The Gap Between Medical and Recreational Use
In medical settings, oxandrolone was prescribed at 2.5 to 20 mg per day, divided into multiple doses, for courses lasting just 2 to 4 weeks. These short, controlled cycles were designed to minimize side effects while achieving specific therapeutic goals like preventing muscle wasting or improving bone density.
Recreational use for physique or performance goals often exceeds these parameters. Women in fitness communities commonly use doses in the range of 5 to 20 mg daily for 6 to 8 weeks or longer. The longer the cycle and the higher the dose, the greater the risk of virilization and liver damage. There is no well-studied “safe” recreational dose for women because clinical trials weren’t designed to test that question.
It’s also worth noting that the FDA determined the brand-name version, Oxandrin, was withdrawn from sale for reasons of safety or effectiveness. Generic oxandrolone still exists, but the regulatory history signals that even the medical community weighed its risks carefully. And when obtained through underground or unregulated sources, there’s no guarantee the product contains what the label claims, which introduces additional unpredictable risks.
Who Should Avoid Anavar Entirely
Certain groups face outsized risks. Women who are pregnant or may become pregnant should never use oxandrolone, as androgens can cause irreversible harm to a developing fetus. Those with existing liver disease, kidney problems, or a history of high cholesterol are also at elevated risk for complications.
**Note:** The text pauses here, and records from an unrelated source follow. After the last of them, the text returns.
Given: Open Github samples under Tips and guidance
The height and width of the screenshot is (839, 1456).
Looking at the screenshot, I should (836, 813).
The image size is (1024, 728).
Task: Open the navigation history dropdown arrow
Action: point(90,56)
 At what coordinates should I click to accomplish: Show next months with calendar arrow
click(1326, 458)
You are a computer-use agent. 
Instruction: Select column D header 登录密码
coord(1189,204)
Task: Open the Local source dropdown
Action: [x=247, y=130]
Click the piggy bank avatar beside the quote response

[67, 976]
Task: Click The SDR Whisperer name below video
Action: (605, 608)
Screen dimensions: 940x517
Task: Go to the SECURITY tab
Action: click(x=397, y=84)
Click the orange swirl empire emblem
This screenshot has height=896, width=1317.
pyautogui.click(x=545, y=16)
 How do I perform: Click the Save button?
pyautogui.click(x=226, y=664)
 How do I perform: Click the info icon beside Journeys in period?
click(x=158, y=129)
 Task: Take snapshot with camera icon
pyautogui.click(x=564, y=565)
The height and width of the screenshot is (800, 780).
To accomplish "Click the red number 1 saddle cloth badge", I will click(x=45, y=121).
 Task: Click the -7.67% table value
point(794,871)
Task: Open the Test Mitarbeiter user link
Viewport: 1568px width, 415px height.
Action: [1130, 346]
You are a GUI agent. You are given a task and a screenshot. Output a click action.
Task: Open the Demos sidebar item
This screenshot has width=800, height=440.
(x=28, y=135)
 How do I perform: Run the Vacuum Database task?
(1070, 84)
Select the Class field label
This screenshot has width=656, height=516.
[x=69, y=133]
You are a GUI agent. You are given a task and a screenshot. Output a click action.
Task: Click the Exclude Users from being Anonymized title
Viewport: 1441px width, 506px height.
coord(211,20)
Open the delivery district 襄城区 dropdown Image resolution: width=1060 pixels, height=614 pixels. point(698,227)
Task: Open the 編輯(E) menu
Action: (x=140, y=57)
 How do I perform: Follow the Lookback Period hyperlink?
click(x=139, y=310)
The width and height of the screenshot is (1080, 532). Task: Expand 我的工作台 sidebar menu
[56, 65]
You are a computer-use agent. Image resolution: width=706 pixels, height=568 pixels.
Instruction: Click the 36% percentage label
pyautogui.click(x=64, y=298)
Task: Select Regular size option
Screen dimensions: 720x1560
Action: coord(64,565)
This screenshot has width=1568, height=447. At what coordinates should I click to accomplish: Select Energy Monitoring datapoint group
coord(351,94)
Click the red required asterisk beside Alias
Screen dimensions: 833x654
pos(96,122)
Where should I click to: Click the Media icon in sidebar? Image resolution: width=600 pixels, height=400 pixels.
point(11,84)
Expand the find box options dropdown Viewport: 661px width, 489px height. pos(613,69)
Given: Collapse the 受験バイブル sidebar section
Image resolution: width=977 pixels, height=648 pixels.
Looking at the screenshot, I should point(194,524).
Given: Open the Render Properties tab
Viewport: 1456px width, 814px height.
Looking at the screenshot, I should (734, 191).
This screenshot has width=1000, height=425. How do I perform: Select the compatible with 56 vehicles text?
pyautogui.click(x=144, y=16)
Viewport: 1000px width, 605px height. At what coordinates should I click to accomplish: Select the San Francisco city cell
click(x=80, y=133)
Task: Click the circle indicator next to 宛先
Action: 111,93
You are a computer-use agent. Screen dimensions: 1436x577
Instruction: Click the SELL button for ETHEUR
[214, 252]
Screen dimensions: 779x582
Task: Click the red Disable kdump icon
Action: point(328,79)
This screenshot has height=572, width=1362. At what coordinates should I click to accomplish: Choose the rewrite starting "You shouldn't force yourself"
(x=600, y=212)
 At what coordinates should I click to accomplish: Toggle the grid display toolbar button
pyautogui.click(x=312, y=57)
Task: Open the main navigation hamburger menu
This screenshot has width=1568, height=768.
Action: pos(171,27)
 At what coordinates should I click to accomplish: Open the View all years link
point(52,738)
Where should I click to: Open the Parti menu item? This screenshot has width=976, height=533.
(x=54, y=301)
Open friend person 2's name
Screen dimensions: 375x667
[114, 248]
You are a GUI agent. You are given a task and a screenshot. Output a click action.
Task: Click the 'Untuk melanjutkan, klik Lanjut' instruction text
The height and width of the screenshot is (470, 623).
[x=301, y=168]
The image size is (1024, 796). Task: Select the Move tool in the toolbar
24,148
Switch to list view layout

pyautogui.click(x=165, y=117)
Women with hormone-sensitive conditions, including certain breast cancers, should avoid all anabolic steroids.
Even for otherwise healthy women, the calculation comes down to weighing cosmetic or performance goals against the possibility of permanent side effects. Anavar is less risky than most anabolic steroids for women, but “less risky” still includes voice changes that may never fully reverse, liver enzyme elevations that require monitoring, and hormonal disruption that can take months to normalize. The margin between a dose that produces results and one that triggers virilization is narrow, individual, and impossible to predict in advance.